Reproduce every line of the listing below word for word, without changing anything.

** Start Records for this exercise **

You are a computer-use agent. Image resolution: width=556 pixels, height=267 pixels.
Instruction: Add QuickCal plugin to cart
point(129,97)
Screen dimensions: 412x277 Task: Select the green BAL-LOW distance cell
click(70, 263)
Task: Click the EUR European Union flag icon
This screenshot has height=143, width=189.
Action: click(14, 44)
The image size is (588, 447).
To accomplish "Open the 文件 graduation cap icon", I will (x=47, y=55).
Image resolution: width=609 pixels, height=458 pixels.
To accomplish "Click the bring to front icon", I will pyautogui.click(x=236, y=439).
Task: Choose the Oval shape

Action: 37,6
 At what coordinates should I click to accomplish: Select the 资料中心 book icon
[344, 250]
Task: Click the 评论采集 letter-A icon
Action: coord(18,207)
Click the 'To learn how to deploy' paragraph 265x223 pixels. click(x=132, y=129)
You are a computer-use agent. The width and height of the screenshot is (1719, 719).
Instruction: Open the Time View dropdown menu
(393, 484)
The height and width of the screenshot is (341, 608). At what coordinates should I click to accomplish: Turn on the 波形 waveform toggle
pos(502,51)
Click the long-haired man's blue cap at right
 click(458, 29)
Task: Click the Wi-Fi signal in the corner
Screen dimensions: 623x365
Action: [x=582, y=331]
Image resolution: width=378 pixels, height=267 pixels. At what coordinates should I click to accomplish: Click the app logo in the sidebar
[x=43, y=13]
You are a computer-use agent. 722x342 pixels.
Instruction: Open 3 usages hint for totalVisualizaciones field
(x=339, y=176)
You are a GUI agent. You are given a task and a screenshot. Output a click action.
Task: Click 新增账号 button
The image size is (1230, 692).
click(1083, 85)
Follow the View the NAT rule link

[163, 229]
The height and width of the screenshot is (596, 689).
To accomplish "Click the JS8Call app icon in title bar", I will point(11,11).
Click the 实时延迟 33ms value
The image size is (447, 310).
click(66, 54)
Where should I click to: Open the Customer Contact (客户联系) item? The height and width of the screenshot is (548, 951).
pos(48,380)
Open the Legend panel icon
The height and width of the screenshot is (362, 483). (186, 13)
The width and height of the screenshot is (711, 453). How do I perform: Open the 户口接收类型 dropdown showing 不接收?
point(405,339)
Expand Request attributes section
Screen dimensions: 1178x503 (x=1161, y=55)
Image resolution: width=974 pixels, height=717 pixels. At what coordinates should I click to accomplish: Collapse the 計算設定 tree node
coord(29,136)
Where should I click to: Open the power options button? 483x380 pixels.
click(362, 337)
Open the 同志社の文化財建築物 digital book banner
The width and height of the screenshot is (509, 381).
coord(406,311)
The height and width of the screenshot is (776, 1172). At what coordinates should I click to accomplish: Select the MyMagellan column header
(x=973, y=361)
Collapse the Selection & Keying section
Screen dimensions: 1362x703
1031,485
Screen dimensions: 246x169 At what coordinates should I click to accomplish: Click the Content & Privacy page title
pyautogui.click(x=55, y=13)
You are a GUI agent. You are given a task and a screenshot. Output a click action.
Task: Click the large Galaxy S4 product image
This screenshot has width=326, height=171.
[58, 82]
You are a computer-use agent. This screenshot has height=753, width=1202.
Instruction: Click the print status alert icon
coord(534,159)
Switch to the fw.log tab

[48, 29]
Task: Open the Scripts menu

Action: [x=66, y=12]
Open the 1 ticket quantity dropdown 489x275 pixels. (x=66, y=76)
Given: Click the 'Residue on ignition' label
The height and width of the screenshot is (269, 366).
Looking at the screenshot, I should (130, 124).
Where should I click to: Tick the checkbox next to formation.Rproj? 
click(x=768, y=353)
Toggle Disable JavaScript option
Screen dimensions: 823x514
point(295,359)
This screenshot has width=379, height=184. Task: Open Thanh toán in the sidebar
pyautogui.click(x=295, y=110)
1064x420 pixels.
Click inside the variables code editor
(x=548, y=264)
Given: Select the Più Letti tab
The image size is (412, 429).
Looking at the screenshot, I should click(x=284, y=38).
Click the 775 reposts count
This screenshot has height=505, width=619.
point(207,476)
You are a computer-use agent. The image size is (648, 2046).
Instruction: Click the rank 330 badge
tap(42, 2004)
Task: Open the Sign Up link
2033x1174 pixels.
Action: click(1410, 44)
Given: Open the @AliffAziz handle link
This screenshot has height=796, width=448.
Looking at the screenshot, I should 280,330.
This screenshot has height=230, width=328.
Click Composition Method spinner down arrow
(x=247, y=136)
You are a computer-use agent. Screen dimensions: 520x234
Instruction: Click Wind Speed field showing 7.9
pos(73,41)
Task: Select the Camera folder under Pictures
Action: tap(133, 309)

** End Records for this exercise **

:: Answer for the task ::
You are a computer-use agent. Image resolution: width=556 pixels, height=267 pixels.
Instruction: Add QuickCal plugin to cart
point(129,97)
Screen dimensions: 412x277 Task: Select the green BAL-LOW distance cell
click(70, 263)
Task: Click the EUR European Union flag icon
This screenshot has height=143, width=189.
Action: click(14, 44)
The image size is (588, 447).
To accomplish "Open the 文件 graduation cap icon", I will (x=47, y=55).
Image resolution: width=609 pixels, height=458 pixels.
To accomplish "Click the bring to front icon", I will pyautogui.click(x=236, y=439).
Task: Choose the Oval shape

Action: 37,6
 At what coordinates should I click to accomplish: Select the 资料中心 book icon
[344, 250]
Task: Click the 评论采集 letter-A icon
Action: coord(18,207)
Click the 'To learn how to deploy' paragraph 265x223 pixels. click(x=132, y=129)
You are a computer-use agent. The width and height of the screenshot is (1719, 719).
Instruction: Open the Time View dropdown menu
(393, 484)
The height and width of the screenshot is (341, 608). At what coordinates should I click to accomplish: Turn on the 波形 waveform toggle
pos(502,51)
Click the long-haired man's blue cap at right
 click(458, 29)
Task: Click the Wi-Fi signal in the corner
Screen dimensions: 623x365
Action: [x=582, y=331]
Image resolution: width=378 pixels, height=267 pixels. At what coordinates should I click to accomplish: Click the app logo in the sidebar
[x=43, y=13]
You are a computer-use agent. 722x342 pixels.
Instruction: Open 3 usages hint for totalVisualizaciones field
(x=339, y=176)
You are a GUI agent. You are given a task and a screenshot. Output a click action.
Task: Click 新增账号 button
The image size is (1230, 692).
click(1083, 85)
Follow the View the NAT rule link

[163, 229]
The height and width of the screenshot is (596, 689).
To accomplish "Click the JS8Call app icon in title bar", I will point(11,11).
Click the 实时延迟 33ms value
The image size is (447, 310).
click(66, 54)
Where should I click to: Open the Customer Contact (客户联系) item? The height and width of the screenshot is (548, 951).
pos(48,380)
Open the Legend panel icon
The height and width of the screenshot is (362, 483). (186, 13)
The width and height of the screenshot is (711, 453). How do I perform: Open the 户口接收类型 dropdown showing 不接收?
point(405,339)
Expand Request attributes section
Screen dimensions: 1178x503 (x=1161, y=55)
Image resolution: width=974 pixels, height=717 pixels. At what coordinates should I click to accomplish: Collapse the 計算設定 tree node
coord(29,136)
Where should I click to: Open the power options button? 483x380 pixels.
click(362, 337)
Open the 同志社の文化財建築物 digital book banner
The width and height of the screenshot is (509, 381).
coord(406,311)
The height and width of the screenshot is (776, 1172). At what coordinates should I click to accomplish: Select the MyMagellan column header
(x=973, y=361)
Collapse the Selection & Keying section
Screen dimensions: 1362x703
1031,485
Screen dimensions: 246x169 At what coordinates should I click to accomplish: Click the Content & Privacy page title
pyautogui.click(x=55, y=13)
You are a GUI agent. You are given a task and a screenshot. Output a click action.
Task: Click the large Galaxy S4 product image
This screenshot has width=326, height=171.
[58, 82]
You are a computer-use agent. This screenshot has height=753, width=1202.
Instruction: Click the print status alert icon
coord(534,159)
Switch to the fw.log tab

[48, 29]
Task: Open the Scripts menu

Action: [x=66, y=12]
Open the 1 ticket quantity dropdown 489x275 pixels. (x=66, y=76)
Given: Click the 'Residue on ignition' label
The height and width of the screenshot is (269, 366).
Looking at the screenshot, I should (130, 124).
Where should I click to: Tick the checkbox next to formation.Rproj? 
click(x=768, y=353)
Toggle Disable JavaScript option
Screen dimensions: 823x514
point(295,359)
This screenshot has width=379, height=184. Task: Open Thanh toán in the sidebar
pyautogui.click(x=295, y=110)
1064x420 pixels.
Click inside the variables code editor
(x=548, y=264)
Given: Select the Più Letti tab
The image size is (412, 429).
Looking at the screenshot, I should click(x=284, y=38).
Click the 775 reposts count
This screenshot has height=505, width=619.
point(207,476)
You are a computer-use agent. The image size is (648, 2046).
Instruction: Click the rank 330 badge
tap(42, 2004)
Task: Open the Sign Up link
2033x1174 pixels.
Action: click(1410, 44)
Given: Open the @AliffAziz handle link
This screenshot has height=796, width=448.
Looking at the screenshot, I should 280,330.
This screenshot has height=230, width=328.
Click Composition Method spinner down arrow
(x=247, y=136)
You are a computer-use agent. Screen dimensions: 520x234
Instruction: Click Wind Speed field showing 7.9
pos(73,41)
Task: Select the Camera folder under Pictures
Action: tap(133, 309)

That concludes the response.